§ **Task 1**
Can you copy the entries from the line containing "346, 722, 353)" through the line containing "5, 1281, 18)" exactly as they appear, with both of those lines included?

I don’t have to tell you that this indecision about right and wrong is prevalent in the church. In a recent survey, George Barna found that faith made little difference in one’s morality.

The director of the research, David Kinnaman, pointed out, "The research shows that people’s moral profile is more likely to resemble that of their peer group than it is to take shape around the tenets of a person’s faith. This research paints a compelling picture that moral values are shifting very quickly and significantly within the Christian community as well as outside of it."

Shifting, I might add, in a decidedly immoral direction. Why is it that we have such a problem with “departing from evil and doing good?” Why is it that believers are so indecisive. Let me suggest 3 reasons: First believers are so indecisive because they misapply scripture. For one thing, few believers personally study the Bible on a regular basis. If I were to take a survey in this room this morning and ask you, “Out of the 168 hours that have passed since we were together last Sunday, how many of them have you spent studying God’s word,” would you be able to talk in terms of hours or in terms of minutes? Would you be able to say anything at all? \

We misapply God’s word because we don’t study it and we also misapply it because we don’t connect it. What I mean is, we fail to see its application in our personal lives. WE leave its principles on the page and don’t let it permeate our living. We read that we are not to commit adultery, for instance, and that if we look on a member of the opposite sex in order to lust after them, we’ve committed adultery with them in our hearts, yet somehow we fail to connect that with the risque commercial we see on television, or the “brief nudity” we encounter in our r-rated video. We read that we are to provide things honest in the sight of all men, but we fail to connect that with the facts we withhold from our potential buyer when we are closing the sales deal. We misapply God’s word because we don’t connect it with our lives and we are indecisive.

There’s another reason we are indecisive, though. It’s not only because we misapply Scripture but also because we misunderstand legalism. Some believers seem to think that self-imposed discipline is legalism. They reason something like this: If the Bible doesn’t absolutely forbid something it must be ok. Then they turn and look at their Christian brother or sister and shake their heads in superiority saying, “I used to not do that too before God set me free from legalism.”

§ **Stored data entries**
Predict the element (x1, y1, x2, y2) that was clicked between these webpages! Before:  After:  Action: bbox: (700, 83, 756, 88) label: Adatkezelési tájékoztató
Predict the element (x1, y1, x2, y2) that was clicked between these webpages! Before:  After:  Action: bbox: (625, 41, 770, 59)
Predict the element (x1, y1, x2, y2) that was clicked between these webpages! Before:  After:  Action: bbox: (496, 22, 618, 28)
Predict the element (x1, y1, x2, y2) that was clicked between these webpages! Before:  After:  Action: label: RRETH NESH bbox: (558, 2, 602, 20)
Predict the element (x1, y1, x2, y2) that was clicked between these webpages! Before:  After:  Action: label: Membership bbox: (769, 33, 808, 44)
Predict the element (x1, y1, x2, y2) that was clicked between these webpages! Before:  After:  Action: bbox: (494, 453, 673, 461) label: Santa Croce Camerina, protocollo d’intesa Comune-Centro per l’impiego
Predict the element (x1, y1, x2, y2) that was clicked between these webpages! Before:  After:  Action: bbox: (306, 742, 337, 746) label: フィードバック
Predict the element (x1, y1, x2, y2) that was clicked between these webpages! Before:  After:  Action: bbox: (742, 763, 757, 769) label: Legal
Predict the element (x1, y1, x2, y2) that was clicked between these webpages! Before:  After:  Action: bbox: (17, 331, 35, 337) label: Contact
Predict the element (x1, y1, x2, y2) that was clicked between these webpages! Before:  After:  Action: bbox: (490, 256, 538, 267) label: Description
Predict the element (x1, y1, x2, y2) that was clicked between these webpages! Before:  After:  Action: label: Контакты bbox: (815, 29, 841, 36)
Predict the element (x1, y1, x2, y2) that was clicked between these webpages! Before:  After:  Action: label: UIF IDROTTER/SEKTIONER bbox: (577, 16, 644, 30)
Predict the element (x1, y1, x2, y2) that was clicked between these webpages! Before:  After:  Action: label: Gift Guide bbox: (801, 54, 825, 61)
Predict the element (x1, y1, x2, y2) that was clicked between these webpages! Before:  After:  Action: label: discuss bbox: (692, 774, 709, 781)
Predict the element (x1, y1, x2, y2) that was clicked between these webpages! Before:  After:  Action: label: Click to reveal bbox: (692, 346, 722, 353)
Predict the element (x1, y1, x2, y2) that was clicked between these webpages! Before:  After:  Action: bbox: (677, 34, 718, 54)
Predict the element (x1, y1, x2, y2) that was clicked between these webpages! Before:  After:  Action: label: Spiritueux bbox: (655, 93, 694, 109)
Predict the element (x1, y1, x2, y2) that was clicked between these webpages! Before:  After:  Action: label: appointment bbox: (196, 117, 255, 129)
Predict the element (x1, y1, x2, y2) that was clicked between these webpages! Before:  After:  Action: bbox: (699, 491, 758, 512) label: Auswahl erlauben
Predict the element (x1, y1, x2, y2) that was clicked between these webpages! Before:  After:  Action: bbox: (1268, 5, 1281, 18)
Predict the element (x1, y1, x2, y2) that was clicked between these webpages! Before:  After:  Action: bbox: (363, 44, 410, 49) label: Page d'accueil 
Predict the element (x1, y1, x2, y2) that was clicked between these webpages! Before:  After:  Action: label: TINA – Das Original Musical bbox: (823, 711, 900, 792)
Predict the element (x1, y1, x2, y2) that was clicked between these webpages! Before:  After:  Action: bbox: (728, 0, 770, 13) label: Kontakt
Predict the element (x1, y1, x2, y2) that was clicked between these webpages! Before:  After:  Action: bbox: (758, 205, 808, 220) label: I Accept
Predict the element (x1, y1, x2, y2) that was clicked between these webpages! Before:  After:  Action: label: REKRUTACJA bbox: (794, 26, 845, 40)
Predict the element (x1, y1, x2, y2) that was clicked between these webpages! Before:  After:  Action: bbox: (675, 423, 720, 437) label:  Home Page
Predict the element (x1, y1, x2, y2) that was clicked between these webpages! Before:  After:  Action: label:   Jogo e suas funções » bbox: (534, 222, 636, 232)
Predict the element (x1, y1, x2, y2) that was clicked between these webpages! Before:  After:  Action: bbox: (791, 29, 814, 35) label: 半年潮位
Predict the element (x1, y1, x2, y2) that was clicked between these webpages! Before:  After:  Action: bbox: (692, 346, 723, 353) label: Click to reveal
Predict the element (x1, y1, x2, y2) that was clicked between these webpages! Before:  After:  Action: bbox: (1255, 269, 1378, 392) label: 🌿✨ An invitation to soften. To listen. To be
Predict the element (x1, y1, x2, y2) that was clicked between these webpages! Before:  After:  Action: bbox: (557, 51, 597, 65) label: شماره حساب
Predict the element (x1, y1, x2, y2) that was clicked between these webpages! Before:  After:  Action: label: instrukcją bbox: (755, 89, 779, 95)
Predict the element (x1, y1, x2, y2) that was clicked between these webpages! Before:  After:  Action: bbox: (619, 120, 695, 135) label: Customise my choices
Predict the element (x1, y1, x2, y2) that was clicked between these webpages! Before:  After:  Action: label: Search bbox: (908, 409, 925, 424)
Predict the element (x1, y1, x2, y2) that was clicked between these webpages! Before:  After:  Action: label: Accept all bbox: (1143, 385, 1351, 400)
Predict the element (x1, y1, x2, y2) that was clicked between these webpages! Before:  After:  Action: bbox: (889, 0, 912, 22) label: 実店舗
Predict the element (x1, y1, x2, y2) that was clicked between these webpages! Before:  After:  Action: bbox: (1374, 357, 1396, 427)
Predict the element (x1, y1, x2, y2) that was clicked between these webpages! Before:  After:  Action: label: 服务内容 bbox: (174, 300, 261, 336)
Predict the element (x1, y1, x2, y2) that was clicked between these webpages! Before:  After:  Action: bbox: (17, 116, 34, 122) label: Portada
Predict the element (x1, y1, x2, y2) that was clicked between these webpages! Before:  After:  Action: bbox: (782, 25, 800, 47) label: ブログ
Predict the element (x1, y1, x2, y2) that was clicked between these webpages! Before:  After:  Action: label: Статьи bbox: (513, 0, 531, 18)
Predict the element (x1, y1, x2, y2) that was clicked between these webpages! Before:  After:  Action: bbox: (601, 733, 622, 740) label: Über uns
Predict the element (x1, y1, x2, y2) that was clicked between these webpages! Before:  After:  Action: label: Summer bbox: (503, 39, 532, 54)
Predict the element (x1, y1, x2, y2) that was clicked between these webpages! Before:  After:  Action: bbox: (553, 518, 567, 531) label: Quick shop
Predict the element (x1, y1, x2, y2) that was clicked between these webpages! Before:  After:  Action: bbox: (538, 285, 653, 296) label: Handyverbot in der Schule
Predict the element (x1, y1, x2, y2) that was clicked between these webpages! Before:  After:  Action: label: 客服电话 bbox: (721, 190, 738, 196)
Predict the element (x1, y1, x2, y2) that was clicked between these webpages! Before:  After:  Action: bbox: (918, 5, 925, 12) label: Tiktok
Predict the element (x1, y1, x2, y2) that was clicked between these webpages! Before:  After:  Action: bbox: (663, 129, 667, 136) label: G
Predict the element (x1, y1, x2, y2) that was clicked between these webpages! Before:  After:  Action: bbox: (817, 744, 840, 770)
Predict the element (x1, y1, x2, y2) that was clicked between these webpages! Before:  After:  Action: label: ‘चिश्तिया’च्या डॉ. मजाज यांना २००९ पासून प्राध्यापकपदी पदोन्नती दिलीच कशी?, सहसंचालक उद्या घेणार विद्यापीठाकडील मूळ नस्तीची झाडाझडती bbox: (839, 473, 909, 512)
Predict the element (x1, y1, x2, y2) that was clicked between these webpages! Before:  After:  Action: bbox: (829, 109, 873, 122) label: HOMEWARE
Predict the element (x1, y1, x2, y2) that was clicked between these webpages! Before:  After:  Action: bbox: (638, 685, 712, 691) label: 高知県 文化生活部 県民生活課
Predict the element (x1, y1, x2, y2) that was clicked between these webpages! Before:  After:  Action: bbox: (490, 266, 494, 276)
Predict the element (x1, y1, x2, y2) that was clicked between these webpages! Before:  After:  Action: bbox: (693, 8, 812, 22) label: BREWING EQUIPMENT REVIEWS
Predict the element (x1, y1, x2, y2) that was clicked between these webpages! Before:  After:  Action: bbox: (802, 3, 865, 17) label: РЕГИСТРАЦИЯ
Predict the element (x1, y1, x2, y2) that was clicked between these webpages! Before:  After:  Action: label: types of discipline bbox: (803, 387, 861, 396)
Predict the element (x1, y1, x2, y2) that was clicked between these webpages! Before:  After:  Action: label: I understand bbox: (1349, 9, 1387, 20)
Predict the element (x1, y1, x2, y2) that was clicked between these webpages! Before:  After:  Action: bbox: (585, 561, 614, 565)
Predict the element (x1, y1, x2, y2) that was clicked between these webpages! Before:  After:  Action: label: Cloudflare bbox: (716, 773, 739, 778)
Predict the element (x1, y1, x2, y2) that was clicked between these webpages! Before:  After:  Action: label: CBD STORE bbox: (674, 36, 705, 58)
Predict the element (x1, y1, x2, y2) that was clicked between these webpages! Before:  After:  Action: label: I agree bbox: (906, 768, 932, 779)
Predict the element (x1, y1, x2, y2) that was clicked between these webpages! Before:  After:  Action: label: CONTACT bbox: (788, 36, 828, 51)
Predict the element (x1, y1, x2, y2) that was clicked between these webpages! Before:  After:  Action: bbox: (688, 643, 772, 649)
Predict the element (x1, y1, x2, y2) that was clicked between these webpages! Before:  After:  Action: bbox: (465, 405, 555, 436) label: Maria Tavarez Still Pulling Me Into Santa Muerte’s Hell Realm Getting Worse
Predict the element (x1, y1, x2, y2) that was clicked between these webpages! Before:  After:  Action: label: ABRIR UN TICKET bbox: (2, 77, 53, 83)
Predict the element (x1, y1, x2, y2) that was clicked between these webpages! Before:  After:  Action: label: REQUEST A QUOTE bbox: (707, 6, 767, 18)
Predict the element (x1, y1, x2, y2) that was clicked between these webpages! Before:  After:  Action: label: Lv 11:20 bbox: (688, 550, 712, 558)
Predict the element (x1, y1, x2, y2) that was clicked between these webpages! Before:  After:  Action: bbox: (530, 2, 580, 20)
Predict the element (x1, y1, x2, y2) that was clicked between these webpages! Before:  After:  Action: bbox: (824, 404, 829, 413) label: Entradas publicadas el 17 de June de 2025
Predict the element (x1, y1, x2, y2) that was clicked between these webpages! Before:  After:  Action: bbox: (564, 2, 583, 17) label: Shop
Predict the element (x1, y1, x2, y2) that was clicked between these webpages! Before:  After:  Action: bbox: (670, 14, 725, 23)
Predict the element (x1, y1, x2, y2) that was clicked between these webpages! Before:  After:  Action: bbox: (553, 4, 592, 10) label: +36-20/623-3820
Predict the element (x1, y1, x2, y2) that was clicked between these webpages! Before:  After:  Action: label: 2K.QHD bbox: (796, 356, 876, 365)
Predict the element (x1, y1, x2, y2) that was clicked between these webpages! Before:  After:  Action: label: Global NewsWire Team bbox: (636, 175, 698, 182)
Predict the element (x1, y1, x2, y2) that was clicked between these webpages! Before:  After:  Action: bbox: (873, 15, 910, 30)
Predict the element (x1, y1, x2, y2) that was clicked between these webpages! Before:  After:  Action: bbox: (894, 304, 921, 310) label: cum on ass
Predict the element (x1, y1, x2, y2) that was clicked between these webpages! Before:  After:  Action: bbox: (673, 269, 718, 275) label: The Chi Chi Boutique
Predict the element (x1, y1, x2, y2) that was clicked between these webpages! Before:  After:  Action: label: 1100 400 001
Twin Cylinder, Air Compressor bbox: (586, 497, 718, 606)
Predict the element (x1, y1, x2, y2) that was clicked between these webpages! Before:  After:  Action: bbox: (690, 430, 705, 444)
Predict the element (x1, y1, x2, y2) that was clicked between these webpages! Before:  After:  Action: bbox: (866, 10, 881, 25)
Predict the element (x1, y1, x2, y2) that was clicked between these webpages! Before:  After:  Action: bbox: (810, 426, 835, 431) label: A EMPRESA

§ **Task 2**
In the passage on moral indecision in the church, could you rewrite the stretch from "I don’t have" through "in one’s morality." with "survey" replaced by "poll"?

§ **Solution 1**
Predict the element (x1, y1, x2, y2) that was clicked between these webpages! Before:  After:  Action: label: Click to reveal bbox: (692, 346, 722, 353)
Predict the element (x1, y1, x2, y2) that was clicked between these webpages! Before:  After:  Action: bbox: (677, 34, 718, 54)
Predict the element (x1, y1, x2, y2) that was clicked between these webpages! Before:  After:  Action: label: Spiritueux bbox: (655, 93, 694, 109)
Predict the element (x1, y1, x2, y2) that was clicked between these webpages! Before:  After:  Action: label: appointment bbox: (196, 117, 255, 129)
Predict the element (x1, y1, x2, y2) that was clicked between these webpages! Before:  After:  Action: bbox: (699, 491, 758, 512) label: Auswahl erlauben
Predict the element (x1, y1, x2, y2) that was clicked between these webpages! Before:  After:  Action: bbox: (1268, 5, 1281, 18)

§ **Solution 2**
I don’t have to tell you that this indecision about right and wrong is prevalent in the church. In a recent poll, George Barna found that faith made little difference in one’s morality.